■ WHAT THE EXERCISE ASKS ■
What is needed is an exact retyping of the records below, from the first line through the line that contains "Toggle the server".

(Dataset excerpts)
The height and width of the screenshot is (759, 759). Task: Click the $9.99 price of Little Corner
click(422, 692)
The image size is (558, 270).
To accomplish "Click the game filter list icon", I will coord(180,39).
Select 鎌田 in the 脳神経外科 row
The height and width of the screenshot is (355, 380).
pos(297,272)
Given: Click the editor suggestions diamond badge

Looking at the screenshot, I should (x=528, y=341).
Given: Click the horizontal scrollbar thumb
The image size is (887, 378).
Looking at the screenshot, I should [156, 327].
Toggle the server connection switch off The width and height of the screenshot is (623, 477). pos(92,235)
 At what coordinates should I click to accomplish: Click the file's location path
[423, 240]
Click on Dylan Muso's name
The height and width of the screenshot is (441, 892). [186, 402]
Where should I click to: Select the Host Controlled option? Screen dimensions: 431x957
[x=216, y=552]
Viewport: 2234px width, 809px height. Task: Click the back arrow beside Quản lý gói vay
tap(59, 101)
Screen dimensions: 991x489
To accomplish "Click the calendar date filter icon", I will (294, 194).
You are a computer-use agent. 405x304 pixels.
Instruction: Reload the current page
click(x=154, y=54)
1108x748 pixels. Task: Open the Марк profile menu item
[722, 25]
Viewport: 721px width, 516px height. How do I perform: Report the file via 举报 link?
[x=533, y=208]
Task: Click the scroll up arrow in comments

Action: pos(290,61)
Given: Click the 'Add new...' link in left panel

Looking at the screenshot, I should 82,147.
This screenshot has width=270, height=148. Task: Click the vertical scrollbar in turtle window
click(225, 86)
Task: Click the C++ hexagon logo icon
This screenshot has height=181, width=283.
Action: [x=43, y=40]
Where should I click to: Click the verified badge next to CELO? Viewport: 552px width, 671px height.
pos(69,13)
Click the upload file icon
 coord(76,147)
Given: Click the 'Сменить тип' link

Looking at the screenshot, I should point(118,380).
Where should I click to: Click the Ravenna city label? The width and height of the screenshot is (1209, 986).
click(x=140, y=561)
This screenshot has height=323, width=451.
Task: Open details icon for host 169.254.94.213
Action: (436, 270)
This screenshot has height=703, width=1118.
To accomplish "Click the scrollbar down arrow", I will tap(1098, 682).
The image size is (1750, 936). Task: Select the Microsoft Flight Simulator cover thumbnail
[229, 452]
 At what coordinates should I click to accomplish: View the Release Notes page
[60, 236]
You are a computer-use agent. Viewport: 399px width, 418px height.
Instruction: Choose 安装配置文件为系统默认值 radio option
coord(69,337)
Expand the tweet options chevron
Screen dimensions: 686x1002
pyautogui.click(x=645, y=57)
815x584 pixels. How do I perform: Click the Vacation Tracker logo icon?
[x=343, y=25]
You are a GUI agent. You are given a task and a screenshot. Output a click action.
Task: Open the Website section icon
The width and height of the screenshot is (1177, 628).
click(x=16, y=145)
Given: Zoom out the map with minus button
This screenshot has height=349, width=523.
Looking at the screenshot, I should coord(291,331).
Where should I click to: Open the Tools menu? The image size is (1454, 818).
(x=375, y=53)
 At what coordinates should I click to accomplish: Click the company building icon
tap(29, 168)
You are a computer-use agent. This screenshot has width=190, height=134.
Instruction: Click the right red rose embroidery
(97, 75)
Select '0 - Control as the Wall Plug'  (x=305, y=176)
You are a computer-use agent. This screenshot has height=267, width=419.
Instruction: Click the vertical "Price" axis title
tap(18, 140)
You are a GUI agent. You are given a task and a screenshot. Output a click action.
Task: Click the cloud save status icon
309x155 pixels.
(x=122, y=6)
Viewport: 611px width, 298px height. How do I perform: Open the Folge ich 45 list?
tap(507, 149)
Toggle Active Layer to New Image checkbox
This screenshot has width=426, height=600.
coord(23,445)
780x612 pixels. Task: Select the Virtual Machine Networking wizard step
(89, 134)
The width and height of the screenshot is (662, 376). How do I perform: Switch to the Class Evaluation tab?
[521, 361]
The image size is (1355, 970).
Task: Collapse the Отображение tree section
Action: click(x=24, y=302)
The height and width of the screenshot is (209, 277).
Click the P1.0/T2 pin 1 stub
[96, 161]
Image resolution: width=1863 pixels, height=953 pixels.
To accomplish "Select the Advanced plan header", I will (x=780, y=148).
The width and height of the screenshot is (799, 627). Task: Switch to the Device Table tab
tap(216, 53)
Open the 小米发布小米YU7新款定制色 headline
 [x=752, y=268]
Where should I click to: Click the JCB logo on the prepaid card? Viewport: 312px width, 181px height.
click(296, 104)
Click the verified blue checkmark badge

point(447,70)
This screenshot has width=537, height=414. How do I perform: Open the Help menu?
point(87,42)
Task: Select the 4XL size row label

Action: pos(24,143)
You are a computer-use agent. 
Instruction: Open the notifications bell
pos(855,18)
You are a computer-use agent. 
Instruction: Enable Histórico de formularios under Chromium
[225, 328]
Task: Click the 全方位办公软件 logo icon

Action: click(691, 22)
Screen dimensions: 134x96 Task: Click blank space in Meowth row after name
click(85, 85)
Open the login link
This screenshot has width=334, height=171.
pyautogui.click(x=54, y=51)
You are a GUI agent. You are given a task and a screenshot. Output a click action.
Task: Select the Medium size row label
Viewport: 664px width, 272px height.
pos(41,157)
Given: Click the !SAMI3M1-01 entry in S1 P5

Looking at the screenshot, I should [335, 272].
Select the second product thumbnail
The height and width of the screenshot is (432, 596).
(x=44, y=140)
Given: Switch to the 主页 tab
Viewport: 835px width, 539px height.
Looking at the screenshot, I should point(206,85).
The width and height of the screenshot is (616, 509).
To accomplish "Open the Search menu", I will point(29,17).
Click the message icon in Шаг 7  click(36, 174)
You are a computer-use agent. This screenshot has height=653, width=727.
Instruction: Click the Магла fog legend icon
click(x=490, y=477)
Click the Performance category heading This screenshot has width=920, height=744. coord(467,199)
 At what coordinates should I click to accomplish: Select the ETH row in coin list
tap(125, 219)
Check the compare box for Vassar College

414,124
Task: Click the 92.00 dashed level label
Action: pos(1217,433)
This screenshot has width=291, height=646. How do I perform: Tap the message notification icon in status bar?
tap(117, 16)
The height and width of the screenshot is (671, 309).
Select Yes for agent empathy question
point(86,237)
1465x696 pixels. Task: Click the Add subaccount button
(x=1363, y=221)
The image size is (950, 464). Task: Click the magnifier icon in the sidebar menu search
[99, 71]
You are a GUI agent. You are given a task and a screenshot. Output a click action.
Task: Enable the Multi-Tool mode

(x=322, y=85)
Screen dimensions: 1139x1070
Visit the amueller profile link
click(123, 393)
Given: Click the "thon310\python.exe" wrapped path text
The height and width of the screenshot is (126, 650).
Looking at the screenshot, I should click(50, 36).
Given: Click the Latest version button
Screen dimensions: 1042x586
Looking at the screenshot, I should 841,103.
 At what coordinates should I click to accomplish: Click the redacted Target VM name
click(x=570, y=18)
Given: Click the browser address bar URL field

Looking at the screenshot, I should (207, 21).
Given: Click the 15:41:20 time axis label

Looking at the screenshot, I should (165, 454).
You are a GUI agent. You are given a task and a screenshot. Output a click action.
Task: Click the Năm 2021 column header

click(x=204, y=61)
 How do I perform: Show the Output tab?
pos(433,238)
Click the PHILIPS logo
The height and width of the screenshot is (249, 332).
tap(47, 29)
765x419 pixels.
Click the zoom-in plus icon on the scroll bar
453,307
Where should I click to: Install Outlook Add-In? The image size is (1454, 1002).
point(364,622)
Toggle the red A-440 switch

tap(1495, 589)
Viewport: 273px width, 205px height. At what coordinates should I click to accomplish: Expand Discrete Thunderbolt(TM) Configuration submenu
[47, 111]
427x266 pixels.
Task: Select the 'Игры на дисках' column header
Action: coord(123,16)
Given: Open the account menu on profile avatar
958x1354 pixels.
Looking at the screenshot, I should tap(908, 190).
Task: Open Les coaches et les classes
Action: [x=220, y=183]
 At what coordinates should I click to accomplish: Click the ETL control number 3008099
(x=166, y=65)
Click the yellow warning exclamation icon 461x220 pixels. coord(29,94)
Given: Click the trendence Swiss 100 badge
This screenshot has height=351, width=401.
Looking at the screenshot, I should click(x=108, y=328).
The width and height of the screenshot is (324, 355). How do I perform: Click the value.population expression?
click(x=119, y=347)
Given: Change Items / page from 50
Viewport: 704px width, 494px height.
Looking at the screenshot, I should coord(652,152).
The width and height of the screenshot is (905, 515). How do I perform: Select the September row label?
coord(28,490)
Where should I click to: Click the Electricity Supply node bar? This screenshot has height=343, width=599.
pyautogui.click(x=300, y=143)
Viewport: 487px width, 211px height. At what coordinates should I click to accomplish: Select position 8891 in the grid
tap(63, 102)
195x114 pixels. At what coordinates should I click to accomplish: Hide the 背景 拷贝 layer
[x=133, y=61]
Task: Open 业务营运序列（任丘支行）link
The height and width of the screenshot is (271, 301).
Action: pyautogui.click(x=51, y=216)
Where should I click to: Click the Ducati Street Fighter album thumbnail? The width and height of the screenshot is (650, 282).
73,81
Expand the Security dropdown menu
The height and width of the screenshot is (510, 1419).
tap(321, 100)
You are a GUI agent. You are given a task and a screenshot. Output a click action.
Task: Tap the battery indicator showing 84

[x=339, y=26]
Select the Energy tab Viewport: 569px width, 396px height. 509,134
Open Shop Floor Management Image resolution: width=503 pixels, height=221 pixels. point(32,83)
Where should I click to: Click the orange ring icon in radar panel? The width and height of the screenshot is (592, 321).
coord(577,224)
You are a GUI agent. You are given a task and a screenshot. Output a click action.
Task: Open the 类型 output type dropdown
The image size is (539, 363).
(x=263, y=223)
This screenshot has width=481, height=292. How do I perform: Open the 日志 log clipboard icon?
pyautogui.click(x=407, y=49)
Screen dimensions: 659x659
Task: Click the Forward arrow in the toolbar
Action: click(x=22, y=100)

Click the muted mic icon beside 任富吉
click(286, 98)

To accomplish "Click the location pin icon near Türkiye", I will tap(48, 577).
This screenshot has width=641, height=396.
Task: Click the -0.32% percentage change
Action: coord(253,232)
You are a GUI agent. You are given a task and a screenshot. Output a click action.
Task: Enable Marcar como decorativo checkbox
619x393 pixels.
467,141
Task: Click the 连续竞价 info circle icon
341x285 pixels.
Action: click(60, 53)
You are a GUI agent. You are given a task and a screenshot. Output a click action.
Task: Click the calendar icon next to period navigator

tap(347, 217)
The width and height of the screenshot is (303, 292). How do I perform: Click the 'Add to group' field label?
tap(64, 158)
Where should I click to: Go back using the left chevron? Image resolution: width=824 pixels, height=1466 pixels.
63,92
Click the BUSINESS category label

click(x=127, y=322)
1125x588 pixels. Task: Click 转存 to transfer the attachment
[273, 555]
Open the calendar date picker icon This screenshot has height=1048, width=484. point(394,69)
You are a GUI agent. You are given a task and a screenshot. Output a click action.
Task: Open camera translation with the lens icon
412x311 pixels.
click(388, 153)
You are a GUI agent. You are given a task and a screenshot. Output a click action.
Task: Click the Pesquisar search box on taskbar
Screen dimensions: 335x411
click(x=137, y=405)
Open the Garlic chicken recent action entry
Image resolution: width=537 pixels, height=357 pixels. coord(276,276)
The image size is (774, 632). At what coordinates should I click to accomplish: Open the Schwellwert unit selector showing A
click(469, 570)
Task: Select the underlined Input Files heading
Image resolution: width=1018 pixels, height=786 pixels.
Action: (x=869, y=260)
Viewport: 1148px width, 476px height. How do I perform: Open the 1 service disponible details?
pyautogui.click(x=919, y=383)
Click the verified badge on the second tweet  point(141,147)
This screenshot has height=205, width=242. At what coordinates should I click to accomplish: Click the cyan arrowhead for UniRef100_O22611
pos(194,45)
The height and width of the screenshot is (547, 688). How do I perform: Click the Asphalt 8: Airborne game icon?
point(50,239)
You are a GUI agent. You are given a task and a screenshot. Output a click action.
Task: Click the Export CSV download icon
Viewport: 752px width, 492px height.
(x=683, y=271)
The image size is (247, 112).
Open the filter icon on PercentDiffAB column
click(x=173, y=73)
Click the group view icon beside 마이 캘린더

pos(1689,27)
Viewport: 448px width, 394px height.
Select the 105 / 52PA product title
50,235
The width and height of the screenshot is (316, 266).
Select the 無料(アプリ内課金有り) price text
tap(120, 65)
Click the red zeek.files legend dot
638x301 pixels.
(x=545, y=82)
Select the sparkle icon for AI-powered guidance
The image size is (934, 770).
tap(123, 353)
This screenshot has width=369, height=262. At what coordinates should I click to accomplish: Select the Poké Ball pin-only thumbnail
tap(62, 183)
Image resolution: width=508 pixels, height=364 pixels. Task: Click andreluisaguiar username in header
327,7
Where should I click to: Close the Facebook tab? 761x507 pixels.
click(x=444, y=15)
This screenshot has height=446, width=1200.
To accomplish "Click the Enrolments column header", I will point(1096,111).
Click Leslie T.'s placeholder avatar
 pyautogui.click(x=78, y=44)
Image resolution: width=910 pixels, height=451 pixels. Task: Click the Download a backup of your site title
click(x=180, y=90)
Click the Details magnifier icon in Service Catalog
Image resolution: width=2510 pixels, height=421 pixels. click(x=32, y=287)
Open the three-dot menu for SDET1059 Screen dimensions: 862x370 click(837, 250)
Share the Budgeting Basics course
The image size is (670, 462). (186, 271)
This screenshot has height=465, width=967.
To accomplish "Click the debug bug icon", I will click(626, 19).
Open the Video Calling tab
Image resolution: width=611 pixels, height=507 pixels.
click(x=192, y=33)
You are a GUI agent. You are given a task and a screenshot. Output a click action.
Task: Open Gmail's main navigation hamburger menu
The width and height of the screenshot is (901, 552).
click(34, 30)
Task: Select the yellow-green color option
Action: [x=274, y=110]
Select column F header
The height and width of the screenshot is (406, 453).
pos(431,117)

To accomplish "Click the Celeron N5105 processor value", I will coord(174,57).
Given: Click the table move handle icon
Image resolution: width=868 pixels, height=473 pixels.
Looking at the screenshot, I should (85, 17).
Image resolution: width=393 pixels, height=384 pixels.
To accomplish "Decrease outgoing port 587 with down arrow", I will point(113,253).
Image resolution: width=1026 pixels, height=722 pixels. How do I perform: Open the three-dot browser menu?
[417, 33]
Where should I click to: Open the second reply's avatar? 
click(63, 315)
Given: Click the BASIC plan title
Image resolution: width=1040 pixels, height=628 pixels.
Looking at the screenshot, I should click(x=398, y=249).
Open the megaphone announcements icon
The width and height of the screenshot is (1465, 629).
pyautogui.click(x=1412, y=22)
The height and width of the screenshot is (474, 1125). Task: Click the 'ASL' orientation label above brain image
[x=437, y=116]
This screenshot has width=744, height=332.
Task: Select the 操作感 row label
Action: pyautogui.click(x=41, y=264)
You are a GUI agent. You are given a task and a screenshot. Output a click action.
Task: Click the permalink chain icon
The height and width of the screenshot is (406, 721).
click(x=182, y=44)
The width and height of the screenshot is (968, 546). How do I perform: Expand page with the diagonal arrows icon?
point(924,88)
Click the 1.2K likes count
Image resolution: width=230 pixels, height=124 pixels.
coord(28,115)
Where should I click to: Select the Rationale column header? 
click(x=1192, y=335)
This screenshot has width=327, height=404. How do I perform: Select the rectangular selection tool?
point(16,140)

■ ANSWER TO THE EXERCISE ■
The height and width of the screenshot is (759, 759). Task: Click the $9.99 price of Little Corner
click(422, 692)
The image size is (558, 270).
To accomplish "Click the game filter list icon", I will coord(180,39).
Select 鎌田 in the 脳神経外科 row
The height and width of the screenshot is (355, 380).
pos(297,272)
Given: Click the editor suggestions diamond badge

Looking at the screenshot, I should (x=528, y=341).
Given: Click the horizontal scrollbar thumb
The image size is (887, 378).
Looking at the screenshot, I should [156, 327].
Toggle the server connection switch off The width and height of the screenshot is (623, 477). pos(92,235)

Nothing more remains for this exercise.